Give again, exactly as they appear, only the lines from the one containing "The width and height of the screenshot is (571, 504)." through the last line of the material below.

|---|

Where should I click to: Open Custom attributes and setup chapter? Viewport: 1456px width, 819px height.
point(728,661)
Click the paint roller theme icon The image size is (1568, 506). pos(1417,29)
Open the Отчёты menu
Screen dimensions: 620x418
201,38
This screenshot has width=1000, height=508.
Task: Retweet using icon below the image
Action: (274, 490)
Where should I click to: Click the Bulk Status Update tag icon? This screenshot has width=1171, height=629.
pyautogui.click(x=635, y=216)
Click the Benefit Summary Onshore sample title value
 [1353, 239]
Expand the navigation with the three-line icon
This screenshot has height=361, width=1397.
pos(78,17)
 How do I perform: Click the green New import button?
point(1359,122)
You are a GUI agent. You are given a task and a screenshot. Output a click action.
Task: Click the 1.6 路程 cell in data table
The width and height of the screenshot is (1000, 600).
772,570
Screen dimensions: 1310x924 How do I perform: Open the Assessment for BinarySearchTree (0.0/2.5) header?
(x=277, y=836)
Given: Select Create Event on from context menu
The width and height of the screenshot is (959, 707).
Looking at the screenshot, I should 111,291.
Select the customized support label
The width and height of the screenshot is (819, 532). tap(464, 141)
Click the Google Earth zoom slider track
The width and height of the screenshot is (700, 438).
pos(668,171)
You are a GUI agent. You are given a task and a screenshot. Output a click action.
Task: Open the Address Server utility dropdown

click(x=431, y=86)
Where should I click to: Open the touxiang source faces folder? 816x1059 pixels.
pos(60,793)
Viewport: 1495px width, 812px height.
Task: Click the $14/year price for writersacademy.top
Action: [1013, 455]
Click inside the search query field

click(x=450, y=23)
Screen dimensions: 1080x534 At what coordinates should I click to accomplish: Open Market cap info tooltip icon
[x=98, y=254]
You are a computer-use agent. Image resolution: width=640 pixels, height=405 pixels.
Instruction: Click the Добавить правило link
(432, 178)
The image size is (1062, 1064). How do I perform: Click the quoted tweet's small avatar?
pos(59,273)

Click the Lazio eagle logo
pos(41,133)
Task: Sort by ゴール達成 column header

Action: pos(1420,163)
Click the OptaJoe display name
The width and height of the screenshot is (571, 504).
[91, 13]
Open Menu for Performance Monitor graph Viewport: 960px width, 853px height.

|---|

# COMPLETED EXERCISE
The width and height of the screenshot is (571, 504).
[91, 13]
Open Menu for Performance Monitor graph Viewport: 960px width, 853px height.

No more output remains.